_TASK TO COMPLETE_
Whenever a line in this data holds the word "section", report that line in full.

_MATERIAL TO PROCESS_
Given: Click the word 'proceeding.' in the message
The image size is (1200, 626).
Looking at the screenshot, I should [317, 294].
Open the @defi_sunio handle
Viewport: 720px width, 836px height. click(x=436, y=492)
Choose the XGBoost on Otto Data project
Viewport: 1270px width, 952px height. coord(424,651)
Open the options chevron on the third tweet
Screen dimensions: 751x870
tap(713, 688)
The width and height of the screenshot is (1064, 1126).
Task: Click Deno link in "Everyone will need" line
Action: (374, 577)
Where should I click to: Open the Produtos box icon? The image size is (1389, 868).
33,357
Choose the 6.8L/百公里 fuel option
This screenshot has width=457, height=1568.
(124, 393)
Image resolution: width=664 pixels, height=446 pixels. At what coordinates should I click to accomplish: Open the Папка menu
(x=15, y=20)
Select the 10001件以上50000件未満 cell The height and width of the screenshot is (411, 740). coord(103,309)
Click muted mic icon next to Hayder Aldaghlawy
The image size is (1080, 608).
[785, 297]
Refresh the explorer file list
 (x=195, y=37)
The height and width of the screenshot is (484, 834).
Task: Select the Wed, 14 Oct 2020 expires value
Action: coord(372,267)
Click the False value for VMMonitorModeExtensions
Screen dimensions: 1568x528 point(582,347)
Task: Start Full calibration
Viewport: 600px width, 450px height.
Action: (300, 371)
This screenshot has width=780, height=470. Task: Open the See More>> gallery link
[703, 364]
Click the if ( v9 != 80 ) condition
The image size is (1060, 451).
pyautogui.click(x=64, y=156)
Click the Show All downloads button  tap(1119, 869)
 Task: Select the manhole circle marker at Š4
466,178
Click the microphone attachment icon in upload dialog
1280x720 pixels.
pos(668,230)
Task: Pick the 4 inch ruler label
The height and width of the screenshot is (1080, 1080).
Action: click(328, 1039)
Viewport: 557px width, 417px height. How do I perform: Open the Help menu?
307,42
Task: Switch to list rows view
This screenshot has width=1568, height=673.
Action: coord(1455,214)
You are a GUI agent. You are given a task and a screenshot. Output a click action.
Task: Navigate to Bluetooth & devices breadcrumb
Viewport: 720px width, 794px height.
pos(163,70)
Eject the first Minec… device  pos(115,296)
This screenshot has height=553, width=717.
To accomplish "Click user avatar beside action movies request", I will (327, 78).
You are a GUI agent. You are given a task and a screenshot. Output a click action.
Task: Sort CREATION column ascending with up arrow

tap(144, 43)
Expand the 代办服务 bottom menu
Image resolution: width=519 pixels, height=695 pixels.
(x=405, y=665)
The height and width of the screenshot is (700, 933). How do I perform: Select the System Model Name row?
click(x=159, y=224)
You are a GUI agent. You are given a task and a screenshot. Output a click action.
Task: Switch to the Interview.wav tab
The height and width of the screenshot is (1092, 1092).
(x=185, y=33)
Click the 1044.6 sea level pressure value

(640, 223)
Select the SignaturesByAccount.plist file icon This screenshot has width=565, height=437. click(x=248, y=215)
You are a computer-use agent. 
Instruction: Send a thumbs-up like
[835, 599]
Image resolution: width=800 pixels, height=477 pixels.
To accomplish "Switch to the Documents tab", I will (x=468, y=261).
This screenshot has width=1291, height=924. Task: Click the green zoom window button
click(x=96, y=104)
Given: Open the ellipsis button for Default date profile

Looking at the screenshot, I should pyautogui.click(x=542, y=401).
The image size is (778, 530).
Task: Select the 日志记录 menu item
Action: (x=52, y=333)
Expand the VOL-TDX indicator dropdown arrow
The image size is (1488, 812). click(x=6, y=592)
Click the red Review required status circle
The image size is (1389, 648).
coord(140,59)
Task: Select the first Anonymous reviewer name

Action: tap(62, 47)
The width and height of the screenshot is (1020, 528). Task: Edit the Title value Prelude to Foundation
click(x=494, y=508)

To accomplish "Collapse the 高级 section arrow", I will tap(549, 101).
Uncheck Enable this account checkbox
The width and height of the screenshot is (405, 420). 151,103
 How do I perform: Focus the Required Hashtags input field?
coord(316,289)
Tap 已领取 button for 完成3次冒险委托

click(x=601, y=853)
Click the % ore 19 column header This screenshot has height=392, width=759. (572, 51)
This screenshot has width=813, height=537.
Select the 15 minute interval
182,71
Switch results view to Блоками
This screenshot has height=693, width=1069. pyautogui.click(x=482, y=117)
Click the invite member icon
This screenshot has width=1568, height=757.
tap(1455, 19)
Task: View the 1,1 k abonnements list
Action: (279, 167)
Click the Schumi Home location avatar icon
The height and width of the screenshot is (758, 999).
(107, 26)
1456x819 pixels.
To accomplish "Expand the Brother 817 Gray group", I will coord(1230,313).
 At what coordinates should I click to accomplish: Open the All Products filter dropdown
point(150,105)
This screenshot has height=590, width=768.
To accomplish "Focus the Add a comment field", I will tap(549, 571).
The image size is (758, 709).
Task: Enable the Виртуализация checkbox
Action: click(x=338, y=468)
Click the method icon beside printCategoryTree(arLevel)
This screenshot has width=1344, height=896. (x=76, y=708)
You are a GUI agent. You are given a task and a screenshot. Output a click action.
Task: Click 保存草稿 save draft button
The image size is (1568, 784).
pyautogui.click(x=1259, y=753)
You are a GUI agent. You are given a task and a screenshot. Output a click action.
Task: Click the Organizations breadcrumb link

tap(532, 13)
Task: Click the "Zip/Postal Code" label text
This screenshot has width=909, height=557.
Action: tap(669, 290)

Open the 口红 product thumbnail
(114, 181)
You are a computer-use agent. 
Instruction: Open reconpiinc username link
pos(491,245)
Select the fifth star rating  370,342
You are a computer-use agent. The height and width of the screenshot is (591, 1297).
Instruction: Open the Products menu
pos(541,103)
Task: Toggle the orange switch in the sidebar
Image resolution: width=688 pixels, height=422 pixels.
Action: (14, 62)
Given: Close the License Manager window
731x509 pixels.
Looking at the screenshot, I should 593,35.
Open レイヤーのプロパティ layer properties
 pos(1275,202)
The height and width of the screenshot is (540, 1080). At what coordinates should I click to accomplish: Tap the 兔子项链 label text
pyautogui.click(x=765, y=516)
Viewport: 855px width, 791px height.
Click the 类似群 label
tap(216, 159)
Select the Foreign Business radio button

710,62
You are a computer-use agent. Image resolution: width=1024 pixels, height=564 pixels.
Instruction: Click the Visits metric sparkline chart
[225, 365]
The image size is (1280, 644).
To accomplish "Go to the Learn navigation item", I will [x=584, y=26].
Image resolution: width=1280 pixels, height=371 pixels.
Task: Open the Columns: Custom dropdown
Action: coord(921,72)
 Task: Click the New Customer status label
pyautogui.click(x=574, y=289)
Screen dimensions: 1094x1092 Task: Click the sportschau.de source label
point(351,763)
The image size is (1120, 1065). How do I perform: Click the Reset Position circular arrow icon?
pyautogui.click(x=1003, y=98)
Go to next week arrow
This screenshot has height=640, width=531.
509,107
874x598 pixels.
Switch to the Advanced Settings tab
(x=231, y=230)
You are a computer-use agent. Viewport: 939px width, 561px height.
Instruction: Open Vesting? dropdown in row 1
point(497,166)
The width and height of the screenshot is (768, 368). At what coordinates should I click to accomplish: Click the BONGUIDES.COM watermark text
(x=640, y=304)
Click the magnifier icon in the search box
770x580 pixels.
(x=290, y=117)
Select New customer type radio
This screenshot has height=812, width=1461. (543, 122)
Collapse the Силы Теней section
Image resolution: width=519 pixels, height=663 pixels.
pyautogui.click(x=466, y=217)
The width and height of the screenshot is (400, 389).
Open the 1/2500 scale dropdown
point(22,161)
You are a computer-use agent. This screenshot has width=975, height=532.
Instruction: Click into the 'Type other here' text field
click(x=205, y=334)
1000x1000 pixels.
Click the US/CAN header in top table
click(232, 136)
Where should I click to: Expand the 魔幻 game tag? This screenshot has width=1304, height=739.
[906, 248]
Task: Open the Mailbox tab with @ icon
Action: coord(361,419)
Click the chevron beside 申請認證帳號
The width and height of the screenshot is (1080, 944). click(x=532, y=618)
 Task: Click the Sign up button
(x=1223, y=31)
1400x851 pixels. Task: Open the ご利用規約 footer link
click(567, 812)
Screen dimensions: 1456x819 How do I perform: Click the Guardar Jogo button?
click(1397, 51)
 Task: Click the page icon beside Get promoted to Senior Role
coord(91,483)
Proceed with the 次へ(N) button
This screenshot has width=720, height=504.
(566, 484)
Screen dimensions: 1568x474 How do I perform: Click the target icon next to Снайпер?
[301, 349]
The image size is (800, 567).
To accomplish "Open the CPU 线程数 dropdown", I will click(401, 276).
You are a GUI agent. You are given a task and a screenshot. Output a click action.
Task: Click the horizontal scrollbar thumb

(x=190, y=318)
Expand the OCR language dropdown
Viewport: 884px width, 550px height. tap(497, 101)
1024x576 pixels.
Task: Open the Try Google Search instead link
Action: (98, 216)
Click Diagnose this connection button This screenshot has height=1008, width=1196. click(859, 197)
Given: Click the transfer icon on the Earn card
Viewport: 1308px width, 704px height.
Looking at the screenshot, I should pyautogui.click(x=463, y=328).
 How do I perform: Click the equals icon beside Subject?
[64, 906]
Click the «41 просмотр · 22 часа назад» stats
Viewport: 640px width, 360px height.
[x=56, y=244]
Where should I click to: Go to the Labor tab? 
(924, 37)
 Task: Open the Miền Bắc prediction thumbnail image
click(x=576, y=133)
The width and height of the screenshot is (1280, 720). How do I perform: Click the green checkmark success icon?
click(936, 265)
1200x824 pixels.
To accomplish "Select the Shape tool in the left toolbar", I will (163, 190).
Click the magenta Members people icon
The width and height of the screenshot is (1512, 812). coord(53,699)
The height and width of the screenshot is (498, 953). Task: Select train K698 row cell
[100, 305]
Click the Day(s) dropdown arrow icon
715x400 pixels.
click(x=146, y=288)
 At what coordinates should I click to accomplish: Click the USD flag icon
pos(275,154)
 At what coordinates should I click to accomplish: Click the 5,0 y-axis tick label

_ANSWER TO THIS EXERCISE_
To accomplish "Collapse the 高级 section arrow", I will tap(549, 101).
Collapse the Силы Теней section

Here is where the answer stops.